実は、オウムの在家信者が社長を務める非破壊検査会社(95年5月末で解散)があって、そこがオウム信者を組織的に雇っていたのだ。92年1月から、オウムに強制捜査が入った95年3月まで、80人の信者が検査の助手に雇われた。仕事の大半は化学プラントだったが、Aさんのように原発へ派遣された信者も少なくなかった。

 しかも、Aさんらは、原発の心臓部ともいえる原子炉の格納容器での作業も担当していたのだ。

「ぼくらには正式のIDカードが発行されていたのですが、これさえあれば出入りは自由です。人間の手でボディーチェックされることもありません。警備の目をかいくぐるのは簡単です」

 といって、Aさんは原発内部で撮ったという写真を見せてくれた。一枚の写真には、防護服を着たAさんが写っている。

 口にはガスマスクのようなものをつけ、頭からはフルフェースのヘルメットをかぶっている。原発内では最も放射線被曝の危険があるC区域に立ち入る際の格好だ。

 C区域内で使われる検査器具は、空気を汚染するため持ち出しが禁止され、身につけた服も処分されてしまう。それほど炉心に近い。点検中は原子炉の格納容器の蓋は開けられ、燃料棒を入れたプールもすぐわきにある。
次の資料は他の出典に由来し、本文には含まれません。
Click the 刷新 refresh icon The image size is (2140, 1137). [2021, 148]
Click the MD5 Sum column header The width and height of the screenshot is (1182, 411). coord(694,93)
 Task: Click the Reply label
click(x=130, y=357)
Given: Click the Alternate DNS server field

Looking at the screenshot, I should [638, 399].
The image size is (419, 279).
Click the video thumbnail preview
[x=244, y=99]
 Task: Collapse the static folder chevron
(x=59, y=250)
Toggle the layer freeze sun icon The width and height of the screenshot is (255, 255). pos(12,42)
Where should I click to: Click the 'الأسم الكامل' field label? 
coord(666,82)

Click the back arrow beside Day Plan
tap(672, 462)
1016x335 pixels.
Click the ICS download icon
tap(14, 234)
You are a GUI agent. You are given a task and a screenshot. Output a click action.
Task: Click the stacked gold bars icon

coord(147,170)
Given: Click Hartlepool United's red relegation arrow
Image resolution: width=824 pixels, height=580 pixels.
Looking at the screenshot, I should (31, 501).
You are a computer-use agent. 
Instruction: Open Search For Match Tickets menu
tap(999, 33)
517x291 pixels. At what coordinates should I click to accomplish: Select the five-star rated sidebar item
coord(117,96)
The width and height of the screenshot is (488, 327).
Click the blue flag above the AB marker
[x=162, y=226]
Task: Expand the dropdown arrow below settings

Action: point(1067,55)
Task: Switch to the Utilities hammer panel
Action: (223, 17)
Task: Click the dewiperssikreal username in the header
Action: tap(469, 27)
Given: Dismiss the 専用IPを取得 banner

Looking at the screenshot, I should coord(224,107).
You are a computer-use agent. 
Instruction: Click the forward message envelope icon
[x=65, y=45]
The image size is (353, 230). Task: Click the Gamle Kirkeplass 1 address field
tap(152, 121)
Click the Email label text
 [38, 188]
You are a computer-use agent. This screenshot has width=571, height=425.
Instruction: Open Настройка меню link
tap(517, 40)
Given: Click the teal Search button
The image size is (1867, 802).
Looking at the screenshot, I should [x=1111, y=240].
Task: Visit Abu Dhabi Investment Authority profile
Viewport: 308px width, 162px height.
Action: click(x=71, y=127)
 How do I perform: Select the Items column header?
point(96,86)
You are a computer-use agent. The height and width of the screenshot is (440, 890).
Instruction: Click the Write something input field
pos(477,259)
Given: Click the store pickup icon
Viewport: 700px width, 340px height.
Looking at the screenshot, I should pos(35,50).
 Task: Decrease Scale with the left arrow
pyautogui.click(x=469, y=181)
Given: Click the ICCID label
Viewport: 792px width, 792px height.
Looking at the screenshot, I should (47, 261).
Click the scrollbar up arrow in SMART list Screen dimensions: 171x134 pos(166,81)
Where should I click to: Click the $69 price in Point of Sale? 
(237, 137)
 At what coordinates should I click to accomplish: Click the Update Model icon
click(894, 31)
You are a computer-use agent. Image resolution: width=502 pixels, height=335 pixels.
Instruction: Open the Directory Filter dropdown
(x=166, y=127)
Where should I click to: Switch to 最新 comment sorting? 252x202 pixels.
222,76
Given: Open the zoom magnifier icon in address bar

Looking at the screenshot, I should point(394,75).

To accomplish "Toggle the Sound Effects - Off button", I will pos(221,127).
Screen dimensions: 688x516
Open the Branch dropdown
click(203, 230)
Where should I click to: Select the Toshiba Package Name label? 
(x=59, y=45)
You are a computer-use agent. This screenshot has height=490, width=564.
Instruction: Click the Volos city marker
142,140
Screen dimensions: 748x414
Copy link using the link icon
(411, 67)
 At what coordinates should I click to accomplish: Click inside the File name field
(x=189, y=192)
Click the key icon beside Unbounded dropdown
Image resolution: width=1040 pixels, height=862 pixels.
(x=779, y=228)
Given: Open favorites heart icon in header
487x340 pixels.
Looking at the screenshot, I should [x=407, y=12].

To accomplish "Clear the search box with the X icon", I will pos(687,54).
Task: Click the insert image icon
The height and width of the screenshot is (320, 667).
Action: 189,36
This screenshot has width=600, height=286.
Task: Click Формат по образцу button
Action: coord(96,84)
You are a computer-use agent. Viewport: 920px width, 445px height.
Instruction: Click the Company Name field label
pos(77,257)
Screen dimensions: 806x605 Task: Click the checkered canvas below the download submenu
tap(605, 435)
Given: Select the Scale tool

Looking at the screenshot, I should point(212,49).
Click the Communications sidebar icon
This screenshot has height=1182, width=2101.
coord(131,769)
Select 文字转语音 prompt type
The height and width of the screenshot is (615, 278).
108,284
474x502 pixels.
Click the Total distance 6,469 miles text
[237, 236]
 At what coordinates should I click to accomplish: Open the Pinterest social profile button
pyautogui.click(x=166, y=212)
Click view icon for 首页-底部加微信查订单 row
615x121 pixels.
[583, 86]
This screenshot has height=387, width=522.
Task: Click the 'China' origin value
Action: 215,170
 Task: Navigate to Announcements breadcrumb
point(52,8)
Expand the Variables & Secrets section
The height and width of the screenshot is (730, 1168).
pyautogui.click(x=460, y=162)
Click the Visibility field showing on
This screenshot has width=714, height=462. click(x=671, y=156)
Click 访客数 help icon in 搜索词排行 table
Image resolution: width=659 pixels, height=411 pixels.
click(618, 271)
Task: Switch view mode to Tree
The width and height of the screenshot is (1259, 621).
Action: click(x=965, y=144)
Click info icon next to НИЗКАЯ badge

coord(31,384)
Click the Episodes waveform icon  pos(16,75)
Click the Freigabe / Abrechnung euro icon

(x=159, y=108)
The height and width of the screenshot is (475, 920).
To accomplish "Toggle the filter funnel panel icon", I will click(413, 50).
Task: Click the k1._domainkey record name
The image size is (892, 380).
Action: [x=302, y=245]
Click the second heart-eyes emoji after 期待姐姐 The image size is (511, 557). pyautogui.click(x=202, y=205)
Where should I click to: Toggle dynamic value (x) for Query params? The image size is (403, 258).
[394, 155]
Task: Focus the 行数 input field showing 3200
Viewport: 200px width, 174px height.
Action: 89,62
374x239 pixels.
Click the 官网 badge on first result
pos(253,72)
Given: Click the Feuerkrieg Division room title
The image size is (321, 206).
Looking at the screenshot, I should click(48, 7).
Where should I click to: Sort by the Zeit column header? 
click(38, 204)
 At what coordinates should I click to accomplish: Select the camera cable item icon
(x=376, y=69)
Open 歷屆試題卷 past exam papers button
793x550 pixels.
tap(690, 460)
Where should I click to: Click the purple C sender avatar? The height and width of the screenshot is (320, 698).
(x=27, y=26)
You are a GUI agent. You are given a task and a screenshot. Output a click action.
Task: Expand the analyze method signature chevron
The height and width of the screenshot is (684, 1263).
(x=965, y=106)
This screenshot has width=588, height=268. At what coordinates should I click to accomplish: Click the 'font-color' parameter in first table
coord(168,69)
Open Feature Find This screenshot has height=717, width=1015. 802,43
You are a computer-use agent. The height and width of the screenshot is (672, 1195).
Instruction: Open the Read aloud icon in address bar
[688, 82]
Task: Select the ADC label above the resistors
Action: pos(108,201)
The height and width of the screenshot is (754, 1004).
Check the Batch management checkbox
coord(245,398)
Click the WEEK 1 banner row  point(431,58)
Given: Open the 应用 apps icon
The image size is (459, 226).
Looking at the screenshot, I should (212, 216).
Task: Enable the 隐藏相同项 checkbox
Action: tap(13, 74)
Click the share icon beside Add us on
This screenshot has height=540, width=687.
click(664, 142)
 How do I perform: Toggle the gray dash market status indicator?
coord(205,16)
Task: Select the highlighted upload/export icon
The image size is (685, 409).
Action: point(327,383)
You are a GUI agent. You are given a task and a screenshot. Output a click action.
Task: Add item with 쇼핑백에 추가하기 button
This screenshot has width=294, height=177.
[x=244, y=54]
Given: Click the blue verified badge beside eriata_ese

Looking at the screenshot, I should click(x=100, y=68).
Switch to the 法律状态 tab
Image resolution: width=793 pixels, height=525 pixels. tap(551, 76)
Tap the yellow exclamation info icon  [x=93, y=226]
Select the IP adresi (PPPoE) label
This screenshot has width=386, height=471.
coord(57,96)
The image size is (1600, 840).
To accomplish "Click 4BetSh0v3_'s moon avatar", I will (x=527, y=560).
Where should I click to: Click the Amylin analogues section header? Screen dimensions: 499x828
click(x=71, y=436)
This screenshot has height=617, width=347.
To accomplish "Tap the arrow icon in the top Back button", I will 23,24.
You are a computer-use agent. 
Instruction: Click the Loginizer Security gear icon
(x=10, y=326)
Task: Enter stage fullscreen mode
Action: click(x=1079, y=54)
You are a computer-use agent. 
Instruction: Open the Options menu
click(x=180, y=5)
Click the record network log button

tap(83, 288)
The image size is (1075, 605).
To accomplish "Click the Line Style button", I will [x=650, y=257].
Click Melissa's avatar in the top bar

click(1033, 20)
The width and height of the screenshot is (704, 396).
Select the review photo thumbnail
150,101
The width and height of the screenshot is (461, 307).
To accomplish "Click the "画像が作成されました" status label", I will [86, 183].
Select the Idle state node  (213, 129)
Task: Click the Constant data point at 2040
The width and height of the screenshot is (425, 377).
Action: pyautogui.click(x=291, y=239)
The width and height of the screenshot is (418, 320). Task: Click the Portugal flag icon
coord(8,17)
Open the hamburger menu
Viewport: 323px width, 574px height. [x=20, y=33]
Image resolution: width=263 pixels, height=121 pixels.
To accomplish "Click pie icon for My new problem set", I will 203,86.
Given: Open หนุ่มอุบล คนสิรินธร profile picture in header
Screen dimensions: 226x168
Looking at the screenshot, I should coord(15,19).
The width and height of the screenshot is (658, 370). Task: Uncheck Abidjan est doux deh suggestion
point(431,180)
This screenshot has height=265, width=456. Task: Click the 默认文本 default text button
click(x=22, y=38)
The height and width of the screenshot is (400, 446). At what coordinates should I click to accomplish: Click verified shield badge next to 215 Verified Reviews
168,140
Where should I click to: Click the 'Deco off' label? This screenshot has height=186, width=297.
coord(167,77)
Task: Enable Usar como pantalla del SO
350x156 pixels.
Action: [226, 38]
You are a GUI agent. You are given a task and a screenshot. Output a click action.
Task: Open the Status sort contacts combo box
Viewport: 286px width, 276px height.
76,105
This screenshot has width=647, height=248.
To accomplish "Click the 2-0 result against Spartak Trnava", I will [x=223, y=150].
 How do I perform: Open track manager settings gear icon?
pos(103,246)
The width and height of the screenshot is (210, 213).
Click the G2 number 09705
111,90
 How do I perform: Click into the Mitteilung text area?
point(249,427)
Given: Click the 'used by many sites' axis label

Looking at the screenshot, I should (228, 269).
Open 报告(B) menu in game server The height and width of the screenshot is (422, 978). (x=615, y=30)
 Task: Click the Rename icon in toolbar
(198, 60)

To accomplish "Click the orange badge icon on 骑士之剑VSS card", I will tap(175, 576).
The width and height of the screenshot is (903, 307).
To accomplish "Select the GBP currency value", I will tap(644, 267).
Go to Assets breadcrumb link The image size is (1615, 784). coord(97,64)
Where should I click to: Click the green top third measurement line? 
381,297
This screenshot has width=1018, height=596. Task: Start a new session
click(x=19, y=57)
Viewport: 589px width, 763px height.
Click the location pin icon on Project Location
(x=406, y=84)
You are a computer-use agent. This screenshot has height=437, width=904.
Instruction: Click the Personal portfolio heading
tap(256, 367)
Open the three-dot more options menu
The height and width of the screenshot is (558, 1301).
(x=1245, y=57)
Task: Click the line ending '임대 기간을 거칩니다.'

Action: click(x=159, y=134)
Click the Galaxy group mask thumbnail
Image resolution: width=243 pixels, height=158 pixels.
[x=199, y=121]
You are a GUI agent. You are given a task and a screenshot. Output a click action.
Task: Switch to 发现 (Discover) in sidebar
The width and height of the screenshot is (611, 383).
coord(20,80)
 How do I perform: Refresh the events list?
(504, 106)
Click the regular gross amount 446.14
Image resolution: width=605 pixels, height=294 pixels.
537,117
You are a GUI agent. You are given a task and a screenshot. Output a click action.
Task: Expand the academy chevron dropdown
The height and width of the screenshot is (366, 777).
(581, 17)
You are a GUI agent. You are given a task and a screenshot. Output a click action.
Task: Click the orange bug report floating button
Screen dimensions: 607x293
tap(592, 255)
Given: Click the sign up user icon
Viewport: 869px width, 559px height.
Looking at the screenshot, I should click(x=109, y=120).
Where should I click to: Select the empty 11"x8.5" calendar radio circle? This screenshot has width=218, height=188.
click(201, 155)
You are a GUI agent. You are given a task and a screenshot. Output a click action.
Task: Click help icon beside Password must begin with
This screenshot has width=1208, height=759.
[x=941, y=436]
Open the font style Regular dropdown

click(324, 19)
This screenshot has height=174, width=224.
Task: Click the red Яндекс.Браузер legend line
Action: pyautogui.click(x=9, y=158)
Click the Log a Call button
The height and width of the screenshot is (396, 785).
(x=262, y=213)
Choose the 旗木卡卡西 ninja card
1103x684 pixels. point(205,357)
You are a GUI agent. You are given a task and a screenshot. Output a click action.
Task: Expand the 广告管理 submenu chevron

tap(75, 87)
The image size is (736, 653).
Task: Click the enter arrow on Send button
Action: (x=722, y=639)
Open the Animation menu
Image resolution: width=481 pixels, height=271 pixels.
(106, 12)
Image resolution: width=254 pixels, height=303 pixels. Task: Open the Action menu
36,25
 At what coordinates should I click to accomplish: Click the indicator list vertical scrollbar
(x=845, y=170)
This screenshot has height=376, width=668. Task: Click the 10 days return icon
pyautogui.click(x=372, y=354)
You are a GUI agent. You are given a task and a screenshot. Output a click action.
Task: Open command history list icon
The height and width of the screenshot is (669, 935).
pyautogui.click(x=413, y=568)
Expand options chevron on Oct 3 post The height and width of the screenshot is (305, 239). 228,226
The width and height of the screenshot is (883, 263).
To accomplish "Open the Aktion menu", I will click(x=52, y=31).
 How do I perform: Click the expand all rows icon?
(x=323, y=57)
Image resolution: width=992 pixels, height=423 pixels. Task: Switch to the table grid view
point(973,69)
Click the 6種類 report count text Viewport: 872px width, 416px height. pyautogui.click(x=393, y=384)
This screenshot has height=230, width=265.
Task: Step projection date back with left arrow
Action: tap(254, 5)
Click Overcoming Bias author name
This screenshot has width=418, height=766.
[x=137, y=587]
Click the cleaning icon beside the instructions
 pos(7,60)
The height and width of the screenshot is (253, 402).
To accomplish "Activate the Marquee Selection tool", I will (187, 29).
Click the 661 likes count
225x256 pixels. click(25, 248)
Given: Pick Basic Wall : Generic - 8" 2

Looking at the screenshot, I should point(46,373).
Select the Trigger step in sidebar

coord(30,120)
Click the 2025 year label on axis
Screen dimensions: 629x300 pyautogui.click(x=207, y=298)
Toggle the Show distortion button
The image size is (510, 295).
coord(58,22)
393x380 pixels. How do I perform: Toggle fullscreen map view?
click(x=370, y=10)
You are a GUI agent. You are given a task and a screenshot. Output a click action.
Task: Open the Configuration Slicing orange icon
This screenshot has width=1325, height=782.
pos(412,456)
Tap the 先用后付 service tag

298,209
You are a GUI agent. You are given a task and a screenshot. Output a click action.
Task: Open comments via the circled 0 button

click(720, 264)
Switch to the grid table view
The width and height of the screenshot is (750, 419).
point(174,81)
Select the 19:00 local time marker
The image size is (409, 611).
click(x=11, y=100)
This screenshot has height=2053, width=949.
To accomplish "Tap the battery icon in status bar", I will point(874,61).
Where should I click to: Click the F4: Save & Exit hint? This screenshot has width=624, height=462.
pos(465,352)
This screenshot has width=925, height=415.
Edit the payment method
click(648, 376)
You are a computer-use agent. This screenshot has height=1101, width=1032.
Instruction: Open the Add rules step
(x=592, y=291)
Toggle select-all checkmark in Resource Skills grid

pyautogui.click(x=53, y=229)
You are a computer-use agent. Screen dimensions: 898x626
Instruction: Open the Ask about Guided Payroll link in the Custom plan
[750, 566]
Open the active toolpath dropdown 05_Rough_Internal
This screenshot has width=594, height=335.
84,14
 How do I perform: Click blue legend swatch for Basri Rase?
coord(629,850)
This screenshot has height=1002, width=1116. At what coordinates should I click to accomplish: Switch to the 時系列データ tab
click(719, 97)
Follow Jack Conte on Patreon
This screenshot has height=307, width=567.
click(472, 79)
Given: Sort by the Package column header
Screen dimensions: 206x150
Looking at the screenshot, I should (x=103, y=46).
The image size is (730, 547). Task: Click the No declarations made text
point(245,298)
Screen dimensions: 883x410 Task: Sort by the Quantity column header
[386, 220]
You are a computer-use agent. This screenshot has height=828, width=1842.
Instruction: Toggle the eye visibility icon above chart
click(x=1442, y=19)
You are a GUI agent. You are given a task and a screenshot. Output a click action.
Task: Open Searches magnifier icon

 こんな原発の核心部にまで、Aさんは入り込み、しかも写真まで撮っていた。カメラはチェックをかいくぐって持ち込んだという。そして、

「金属探知機でわからないプラスチック爆弾を隠して持ち込むのは簡単だ。それを炉心近くにセットすることだって、やろうと思えばできた」

 と話すのだ。

 いったい原発施設の警備態勢はどうなっているのか。Aさんの証言によると、福島原発の例でいえば、原発で働く人は一人一枚、顔写真入りのIDカードを持っている。

 原発の敷地は高い塀で囲まれている。敷地に入るには、まず門のところで、このIDカードをセンサーに当てなければいけない。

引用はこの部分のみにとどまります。